**Selected passage:**
--*--
Hospitals are in the headlines again. NHS Providers, the body that represents NHS acute, ambulance, community and mental health services has warned that the NHS faces a deepening financial crisis. Indeed, our most recent Quarterly Monitoring Report found that NHS finances remain very fragile and that it would be premature to suggest that the financial pressures that have engulfed the NHS have eased.

The problems don’t stop there. For each month so far in 2016/17 there has been the equivalent of an additional 54,000 attendances at A&E and 14,200 admissions from A&E compared to the previous year. Key targets are being missed and the scale of these performance issues cannot be shrugged off as poor management. This is a systemic problem.

Many of these additional emergency admissions are older people. They are also more likely to be stuck in hospital when they are ready to go home – a ‘delayed discharge’ in policy parlance. Why? Many people point the finger at social care ‘supply’. Of course, the truth isn’t quite as simple as that. The system of assessing needs and putting care packages in place can be complex, slow and cumbersome. What is clear is the growth in unnecessary waits for health or care packages in individual’s own home have increased over and beyond delays for any other reason.
--*--
**Parts of the exercise:**
- 1) From the passage on NHS pressures, return the text that begins at the words "Many of these" and ends after the words "any other reason.", copied word for word.
- 2) Carry the passage on NHS hospital pressures forward from its last sentence.

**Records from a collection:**
--*--
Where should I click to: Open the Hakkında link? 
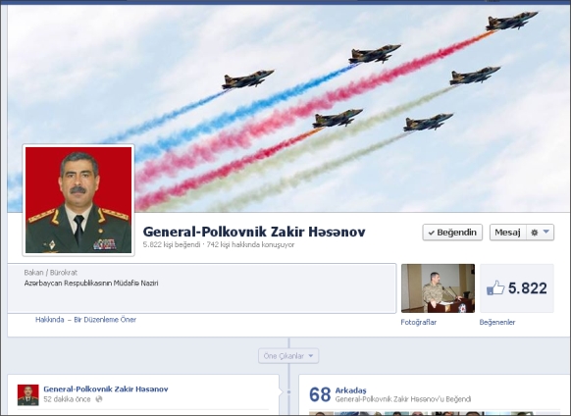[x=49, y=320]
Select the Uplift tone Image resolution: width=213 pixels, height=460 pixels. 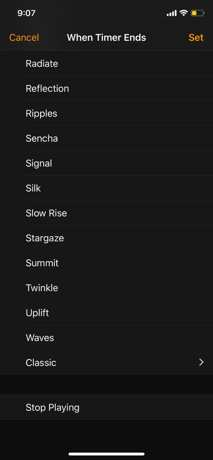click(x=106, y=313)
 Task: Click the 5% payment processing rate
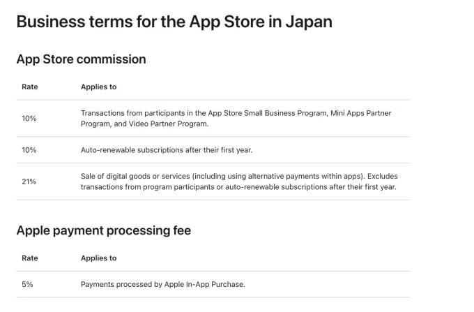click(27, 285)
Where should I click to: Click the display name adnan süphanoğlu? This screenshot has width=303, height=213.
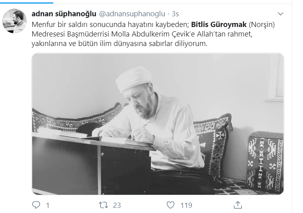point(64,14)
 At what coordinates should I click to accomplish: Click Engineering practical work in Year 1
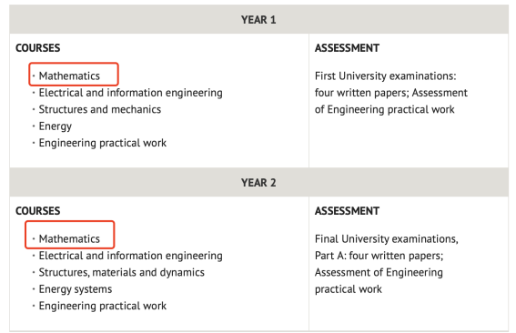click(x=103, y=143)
--*--
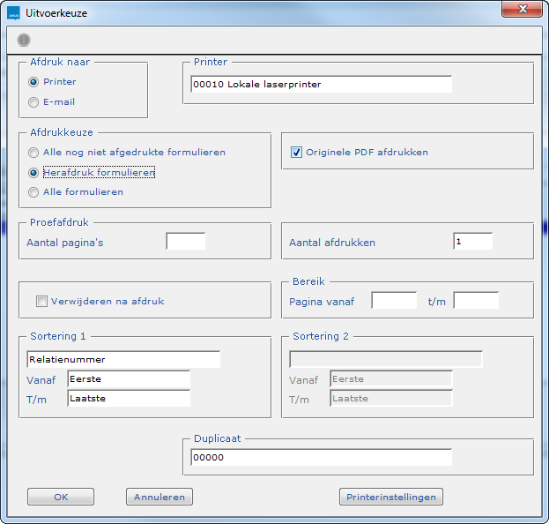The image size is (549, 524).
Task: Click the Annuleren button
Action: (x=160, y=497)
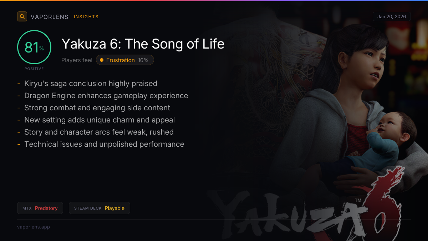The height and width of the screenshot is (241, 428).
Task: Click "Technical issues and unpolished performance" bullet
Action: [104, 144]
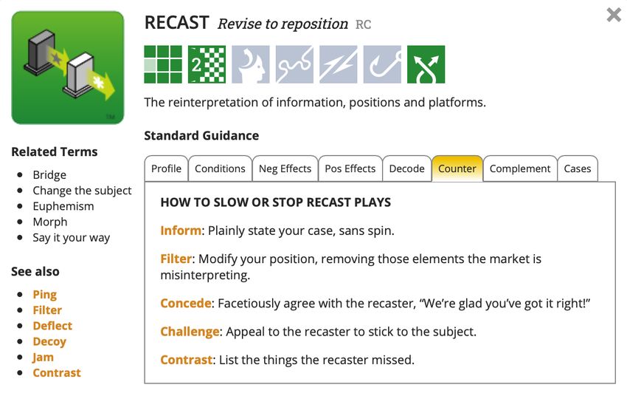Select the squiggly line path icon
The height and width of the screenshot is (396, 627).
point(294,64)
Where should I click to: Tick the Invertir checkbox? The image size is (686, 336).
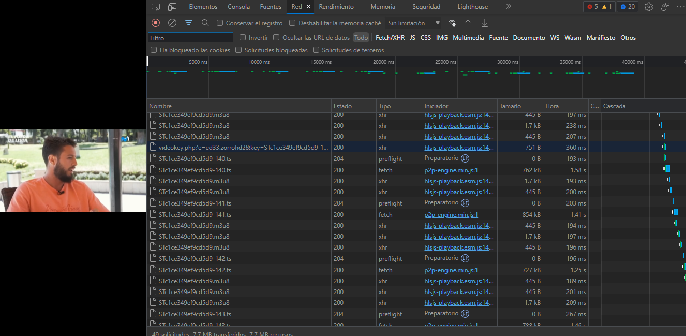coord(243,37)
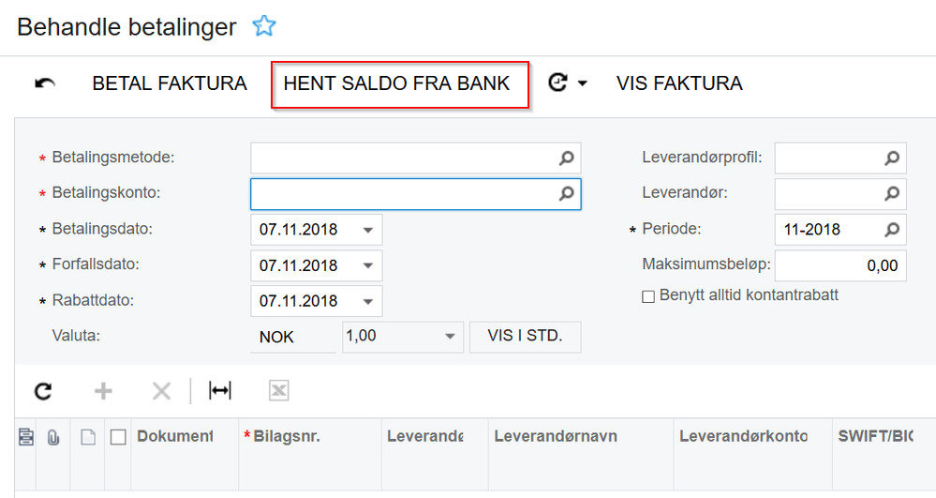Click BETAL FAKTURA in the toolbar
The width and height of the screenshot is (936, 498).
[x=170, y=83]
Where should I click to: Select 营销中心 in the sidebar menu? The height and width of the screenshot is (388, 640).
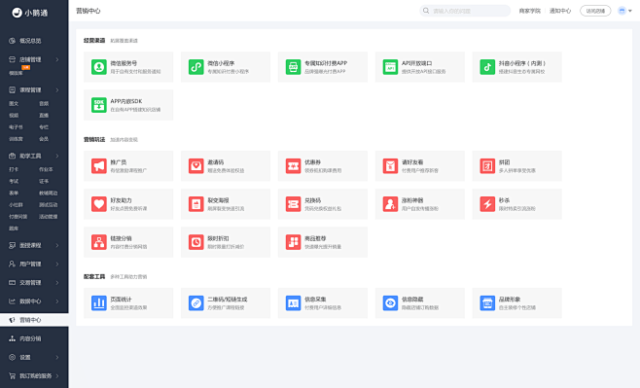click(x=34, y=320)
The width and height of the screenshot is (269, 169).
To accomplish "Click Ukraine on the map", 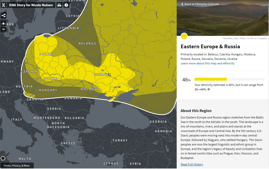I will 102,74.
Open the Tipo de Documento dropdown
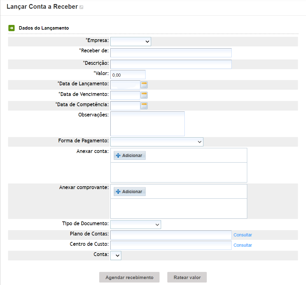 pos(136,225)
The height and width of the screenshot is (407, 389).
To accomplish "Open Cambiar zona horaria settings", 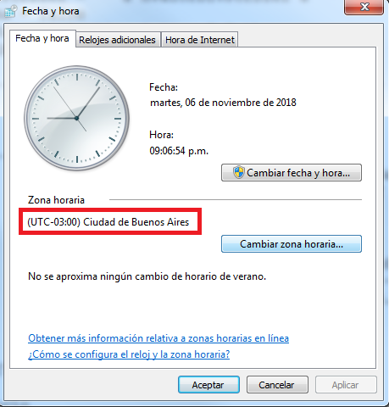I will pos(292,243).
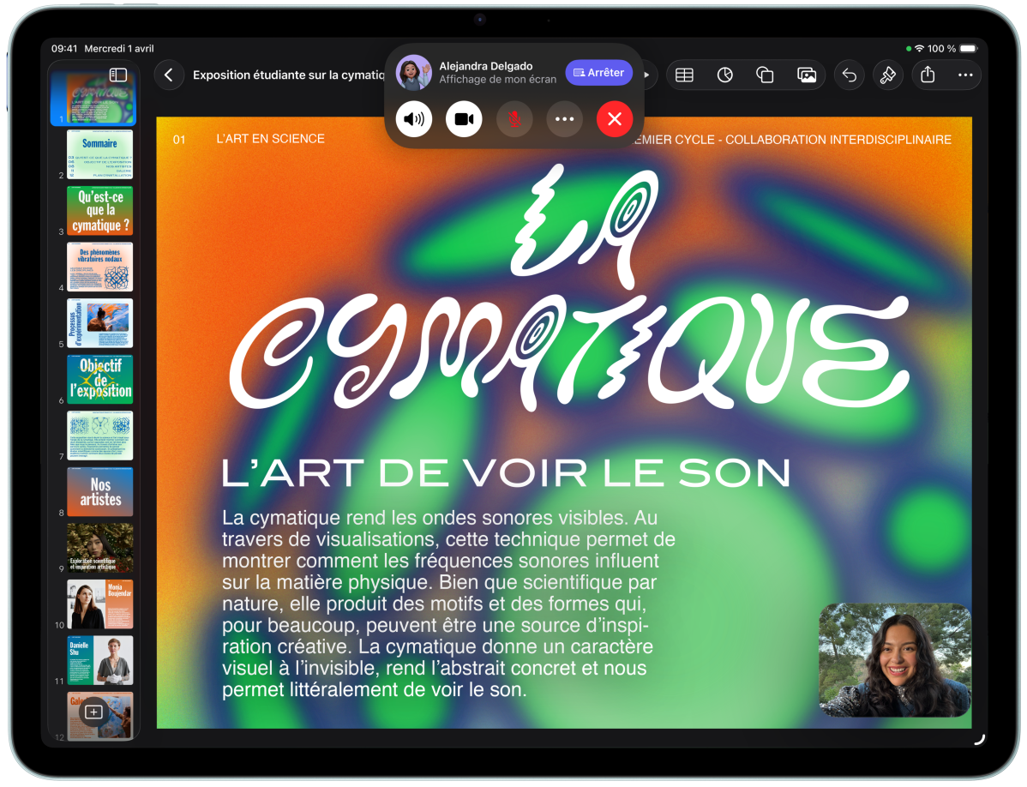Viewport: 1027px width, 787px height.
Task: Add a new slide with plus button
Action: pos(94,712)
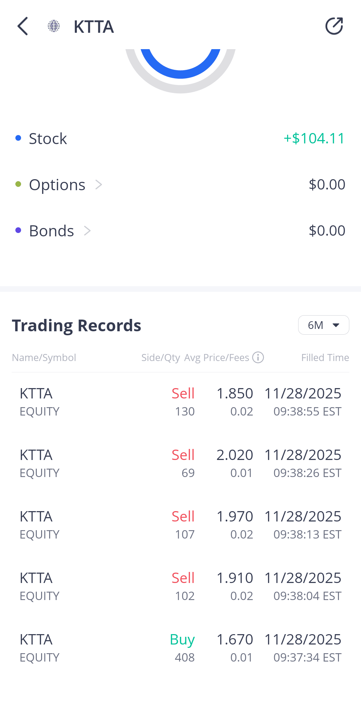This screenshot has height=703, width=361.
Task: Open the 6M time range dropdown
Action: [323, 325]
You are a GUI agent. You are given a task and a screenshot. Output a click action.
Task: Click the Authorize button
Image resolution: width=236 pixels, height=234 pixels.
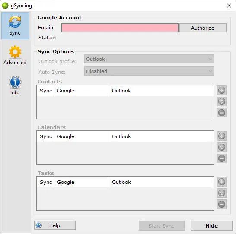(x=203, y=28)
--*--
**Answers provided:**
- 1)
Many of these additional emergency admissions are older people. They are also more likely to be stuck in hospital when they are ready to go home – a ‘delayed discharge’ in policy parlance. Why? Many people point the finger at social care ‘supply’. Of course, the truth isn’t quite as simple as that. The system of assessing needs and putting care packages in place can be complex, slow and cumbersome. What is clear is the growth in unnecessary waits for health or care packages in individual’s own home have increased over and beyond delays for any other reason.

- 2)
Our new report with the Nuffield Trust, Social care for older people: home truths, follows on from our recent work on primary care and district nursing in highlighting the growing divide between the policy rhetoric of ‘care closer to home’ and the reality of a fragmented system. Our assessment of national data and in-depth interviews in four unnamed local authority areas found that the past six years have brought huge pressures on the social care market. Reductions in central government grants to local authorities have been passed on to care providers in the form of reduced fees, or below inflation increases, squeezing their incomes so much that some are now stepping back from providing care to people funded by councils.

The pressure is greatest on home care providers but the highest price – human as well as financial – is being paid by older people, their families and unpaid carers. Access to social care increasingly depends on what people can afford — and where they live — rather than on what they need. This favours the relatively well off and well informed at the expense of the poorest people who are reliant on an increasingly threadbare local authority safety net.

The combination of under-investment in primary care and district nursing, as well as social care, means older people are more likely to end up in hospital and get stuck there if the right community support is not available.

Politicians and policy-makers have two choices. They must either be honest about what the current system can deliver in a context of ever-increasing demand and shrinking resources (revising both the legislative and policy basis of the health and care systems). Or they should face up to the fact that, as a matter of national importance, we must undertake long-term reform to funding for health and care. This means acknowledging the reality of the costs of good care and where the money comes from to pay for it, accompanied by real investment to scale up emerging better, more community-focused models of care. Otherwise, our aspirations of keeping people well in their own communities will remain just that. It is time for some home truths.